Actions to take
A: In the excerpt on cache stress profiling, what baseline execution time does the CRP's scaling factor refer to?
B: Continue the excerpt on cache stress profiling from its final sentence.

##### Excerpt provided #####

Upon execution of a task  $\tau_j$ , all prior tasks might suffer from the evictions it causes. The contribution of  $\tau_j$  to stress on the memory hierarchy, captured as the single value  $RD_j$ , needs to be accounted. For any two consecutive jobs of  $\tau_i$  which interleave with an execution of  $\tau_j$ ,  $RD_j$  is added to the stress suffered by  $\tau_i$  to capture the contribution of  $\tau_j$ . To assess the stress suffered by a job of  $\tau_i$ 

at runtime, we simply need to which other tasks executed since the last instance of  $\tau i$ , and their respective *RD* (*Observable*). We provide more details on the computation of the stress suffered by a job in the next section.

# 3.2 CRP - Profiling the sensitivity to cache behaviour

The RD denotes the contribution of tasks to stress on the memory hierarchy. To predict how a task might behave at runtime, we need to model its sensitivity, that is how its execution time might be impacted by said stress. We propose here a CRP model to capture the potential benefits of residual cache blocks to the execution of a task. The CRP outputs a scaling factor relative to a baseline execution time, in our case the task's WCET. The execution time (ET) estimation of task  $\tau_i$  under a given stress level r is thus predicted using the CRP as such:

$$\hat{ET}_i(r) = CRP_i(r) \times C_i^{L_i} \tag{4}$$

where  $CRP_i$  is the CRP for task  $\tau_i$ ,  $C_i^{L_i}$  is its WCET estimate according to its criticality. The use of a scaling factor to model sensitivity, as opposed to an additive one, offers several benefits. With the use of the WCET as the baseline for timing estimates, the model intuitively defines the CRP as the expected speed up for the modelled task thanks to residual cache blocks left by a prior job. The speed-up can be constrained such that no predictions exceed the task's WCET. The model output is independent of the execution time measurement unit. The CRP could accommodate prediction errors caused by external influences if their range is known. For example, the task may be further slowed down by 10% due to cache effects introduced by an RTOS.

##### Dataset entries #####

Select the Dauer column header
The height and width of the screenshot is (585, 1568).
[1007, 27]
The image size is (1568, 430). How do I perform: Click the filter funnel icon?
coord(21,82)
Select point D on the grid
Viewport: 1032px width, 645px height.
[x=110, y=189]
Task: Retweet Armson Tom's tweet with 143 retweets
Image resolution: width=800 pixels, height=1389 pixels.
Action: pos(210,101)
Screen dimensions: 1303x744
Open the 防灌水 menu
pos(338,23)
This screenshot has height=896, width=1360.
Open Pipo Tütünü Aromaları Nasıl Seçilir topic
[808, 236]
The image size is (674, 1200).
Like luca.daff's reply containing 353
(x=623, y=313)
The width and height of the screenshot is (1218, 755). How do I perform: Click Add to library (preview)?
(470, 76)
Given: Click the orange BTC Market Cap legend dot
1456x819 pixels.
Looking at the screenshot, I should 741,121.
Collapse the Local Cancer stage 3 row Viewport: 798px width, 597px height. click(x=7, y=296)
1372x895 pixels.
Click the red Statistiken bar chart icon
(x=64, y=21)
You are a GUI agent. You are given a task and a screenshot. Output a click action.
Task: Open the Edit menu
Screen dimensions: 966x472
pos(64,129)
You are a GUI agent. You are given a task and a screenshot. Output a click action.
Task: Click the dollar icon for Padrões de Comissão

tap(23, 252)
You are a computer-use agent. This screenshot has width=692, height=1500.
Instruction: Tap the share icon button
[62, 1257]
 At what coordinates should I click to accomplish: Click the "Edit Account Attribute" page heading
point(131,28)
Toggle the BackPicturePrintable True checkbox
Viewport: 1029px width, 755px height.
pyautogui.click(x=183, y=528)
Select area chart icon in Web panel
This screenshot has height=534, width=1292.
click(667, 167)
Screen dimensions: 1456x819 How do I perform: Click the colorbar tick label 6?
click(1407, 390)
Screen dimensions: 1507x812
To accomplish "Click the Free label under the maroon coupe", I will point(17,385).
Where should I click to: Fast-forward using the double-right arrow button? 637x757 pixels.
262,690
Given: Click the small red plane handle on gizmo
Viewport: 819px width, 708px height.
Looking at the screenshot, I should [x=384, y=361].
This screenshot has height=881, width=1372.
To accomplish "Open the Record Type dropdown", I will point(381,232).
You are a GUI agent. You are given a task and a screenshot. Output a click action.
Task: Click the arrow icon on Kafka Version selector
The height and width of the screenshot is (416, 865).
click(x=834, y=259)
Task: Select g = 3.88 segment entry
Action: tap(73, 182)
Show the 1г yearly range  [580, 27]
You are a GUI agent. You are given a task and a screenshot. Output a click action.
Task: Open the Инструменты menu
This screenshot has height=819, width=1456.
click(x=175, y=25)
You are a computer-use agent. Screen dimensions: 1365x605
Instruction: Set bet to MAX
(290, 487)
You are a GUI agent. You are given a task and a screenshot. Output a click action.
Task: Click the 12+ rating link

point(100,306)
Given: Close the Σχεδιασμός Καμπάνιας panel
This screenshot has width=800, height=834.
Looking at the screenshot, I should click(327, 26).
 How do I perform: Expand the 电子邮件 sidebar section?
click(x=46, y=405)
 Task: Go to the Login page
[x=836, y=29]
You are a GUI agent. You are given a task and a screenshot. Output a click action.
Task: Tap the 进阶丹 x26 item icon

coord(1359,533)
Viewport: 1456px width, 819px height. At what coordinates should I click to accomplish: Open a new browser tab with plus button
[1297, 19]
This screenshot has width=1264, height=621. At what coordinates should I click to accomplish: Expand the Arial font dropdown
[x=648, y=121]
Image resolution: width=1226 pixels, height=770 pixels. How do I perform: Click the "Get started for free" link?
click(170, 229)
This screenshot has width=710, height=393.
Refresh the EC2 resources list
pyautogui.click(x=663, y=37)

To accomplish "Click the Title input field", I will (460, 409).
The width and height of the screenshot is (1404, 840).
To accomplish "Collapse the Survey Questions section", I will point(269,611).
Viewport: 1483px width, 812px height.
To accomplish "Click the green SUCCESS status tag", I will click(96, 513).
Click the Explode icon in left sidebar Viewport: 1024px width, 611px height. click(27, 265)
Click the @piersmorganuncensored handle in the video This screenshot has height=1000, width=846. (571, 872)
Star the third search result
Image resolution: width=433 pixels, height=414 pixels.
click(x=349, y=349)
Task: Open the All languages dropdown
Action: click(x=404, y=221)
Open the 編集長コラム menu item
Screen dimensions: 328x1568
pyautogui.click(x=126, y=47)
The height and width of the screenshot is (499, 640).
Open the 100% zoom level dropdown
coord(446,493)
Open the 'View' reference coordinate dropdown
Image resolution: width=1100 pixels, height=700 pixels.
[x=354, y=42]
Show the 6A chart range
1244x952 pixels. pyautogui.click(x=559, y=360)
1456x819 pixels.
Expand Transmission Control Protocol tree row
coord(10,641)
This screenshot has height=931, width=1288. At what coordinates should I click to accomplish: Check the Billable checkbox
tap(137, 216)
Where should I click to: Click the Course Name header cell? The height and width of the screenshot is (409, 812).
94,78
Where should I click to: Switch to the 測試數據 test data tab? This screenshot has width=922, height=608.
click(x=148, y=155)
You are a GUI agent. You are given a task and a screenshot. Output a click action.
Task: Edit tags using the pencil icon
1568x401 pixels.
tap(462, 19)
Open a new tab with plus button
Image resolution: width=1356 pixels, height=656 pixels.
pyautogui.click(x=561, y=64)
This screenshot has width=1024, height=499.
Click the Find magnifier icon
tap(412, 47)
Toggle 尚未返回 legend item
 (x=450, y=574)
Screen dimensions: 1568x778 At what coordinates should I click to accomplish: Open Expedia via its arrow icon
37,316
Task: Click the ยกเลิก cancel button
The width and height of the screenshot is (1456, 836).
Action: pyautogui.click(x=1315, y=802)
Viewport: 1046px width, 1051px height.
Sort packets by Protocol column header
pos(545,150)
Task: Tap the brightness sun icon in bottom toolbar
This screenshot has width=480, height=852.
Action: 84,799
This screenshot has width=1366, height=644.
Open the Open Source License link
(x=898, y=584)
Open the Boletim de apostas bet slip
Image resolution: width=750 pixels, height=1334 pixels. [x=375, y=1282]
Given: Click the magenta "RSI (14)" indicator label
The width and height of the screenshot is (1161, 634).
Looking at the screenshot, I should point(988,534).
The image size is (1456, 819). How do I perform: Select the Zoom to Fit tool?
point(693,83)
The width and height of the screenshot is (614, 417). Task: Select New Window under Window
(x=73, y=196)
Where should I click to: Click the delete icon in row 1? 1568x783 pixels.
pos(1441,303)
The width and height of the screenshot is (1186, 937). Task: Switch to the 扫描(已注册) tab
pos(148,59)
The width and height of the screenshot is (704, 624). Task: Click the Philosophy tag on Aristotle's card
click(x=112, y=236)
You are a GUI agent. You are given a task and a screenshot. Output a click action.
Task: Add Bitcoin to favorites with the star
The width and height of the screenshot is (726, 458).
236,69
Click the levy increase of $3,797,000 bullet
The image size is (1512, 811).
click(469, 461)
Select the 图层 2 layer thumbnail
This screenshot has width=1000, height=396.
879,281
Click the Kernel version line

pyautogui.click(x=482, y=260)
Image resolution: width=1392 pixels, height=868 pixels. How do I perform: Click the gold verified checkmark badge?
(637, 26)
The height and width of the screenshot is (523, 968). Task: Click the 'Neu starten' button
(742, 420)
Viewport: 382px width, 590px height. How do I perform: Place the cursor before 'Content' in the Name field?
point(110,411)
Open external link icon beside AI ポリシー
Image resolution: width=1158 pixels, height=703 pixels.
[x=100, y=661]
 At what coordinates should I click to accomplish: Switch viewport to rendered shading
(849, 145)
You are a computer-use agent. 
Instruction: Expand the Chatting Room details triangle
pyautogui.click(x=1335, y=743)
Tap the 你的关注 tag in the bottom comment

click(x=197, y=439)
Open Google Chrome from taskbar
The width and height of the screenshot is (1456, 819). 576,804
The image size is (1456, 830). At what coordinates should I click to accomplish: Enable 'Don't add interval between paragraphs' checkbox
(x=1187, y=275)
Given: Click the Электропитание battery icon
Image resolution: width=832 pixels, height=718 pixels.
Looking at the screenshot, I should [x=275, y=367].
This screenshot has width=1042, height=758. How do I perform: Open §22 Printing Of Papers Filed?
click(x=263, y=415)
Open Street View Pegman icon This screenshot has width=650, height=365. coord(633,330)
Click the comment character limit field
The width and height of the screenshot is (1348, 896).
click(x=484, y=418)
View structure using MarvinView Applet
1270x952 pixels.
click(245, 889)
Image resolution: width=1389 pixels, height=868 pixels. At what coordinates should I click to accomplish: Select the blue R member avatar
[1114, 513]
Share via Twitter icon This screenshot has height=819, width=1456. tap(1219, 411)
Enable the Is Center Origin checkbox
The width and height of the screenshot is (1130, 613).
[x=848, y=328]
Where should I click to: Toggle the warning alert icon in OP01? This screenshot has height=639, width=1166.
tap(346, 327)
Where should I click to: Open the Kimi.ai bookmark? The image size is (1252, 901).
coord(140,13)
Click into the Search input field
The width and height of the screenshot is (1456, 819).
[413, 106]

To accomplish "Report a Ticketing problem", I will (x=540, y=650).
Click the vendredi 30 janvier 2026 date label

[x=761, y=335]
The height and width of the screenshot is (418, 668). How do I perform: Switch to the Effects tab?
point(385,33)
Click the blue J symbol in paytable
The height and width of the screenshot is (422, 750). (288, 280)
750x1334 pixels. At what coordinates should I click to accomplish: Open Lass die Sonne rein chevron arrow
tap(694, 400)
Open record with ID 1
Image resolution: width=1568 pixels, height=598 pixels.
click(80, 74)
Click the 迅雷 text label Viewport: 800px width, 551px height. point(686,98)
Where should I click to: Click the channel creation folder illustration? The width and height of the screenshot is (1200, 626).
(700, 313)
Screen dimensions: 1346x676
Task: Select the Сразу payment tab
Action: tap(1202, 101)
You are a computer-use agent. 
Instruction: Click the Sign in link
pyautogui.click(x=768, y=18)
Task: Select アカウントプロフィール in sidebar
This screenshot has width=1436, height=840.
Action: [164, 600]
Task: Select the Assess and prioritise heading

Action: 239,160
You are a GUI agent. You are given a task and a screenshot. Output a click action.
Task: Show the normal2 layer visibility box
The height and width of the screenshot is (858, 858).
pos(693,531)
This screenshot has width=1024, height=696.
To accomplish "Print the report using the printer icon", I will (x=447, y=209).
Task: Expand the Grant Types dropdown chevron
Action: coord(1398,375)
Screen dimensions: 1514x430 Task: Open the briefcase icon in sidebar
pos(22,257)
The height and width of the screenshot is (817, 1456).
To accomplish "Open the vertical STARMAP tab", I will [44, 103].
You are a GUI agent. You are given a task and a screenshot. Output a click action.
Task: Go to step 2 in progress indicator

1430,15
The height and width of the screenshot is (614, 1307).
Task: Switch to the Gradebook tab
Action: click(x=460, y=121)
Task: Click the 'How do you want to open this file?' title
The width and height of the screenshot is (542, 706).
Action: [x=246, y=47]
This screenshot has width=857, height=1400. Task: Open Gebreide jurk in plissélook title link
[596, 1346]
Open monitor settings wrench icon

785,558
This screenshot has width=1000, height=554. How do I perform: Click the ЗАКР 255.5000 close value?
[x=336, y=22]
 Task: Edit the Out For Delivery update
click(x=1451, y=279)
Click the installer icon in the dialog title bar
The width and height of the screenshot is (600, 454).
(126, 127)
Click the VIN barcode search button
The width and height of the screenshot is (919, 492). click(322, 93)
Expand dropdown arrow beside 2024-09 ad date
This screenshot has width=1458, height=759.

#####

Answer set
A: The task's WCET.

B:
To build the CRP of task  $\tau_i$ , we need to understand how the stress generated by contending tasks, captured by their RD contribution, impacts the execution time of consecutive jobs of  $\tau_i$ . The stress suffered by the  $k^{th}$  instance of task  $\tau_i$ ,  $J_{i,k}$ , since its last instance is defined as:

$$r_{i,k} = \sum_{\{j \mid \exists J_{j,m}, J_{i,k-1} < J_{j,m} < J_{i,k}\}} RD_j$$
 (5)

where  $r_{i,0} = \infty$ ,  $RD_j$  is the contribution of task  $\tau_j$  to stress on the memory hierarchy (profiled as discussed in §3.1), and  $J_{j,m} < J_{i,k}$  denotes that the  $m^{th}$  instance of task  $\tau_j$  executes prior to the  $k^{th}$  job of task  $\tau_i$ . We only account once for the blocks loaded by a task  $\tau_j$ . The intuition behind this abstraction is that repeated executions of  $\tau_j$  will either find the blocks in cache, causing no further evictions, or having been evicted themselves as well as the other task's blocks<sup>1</sup>.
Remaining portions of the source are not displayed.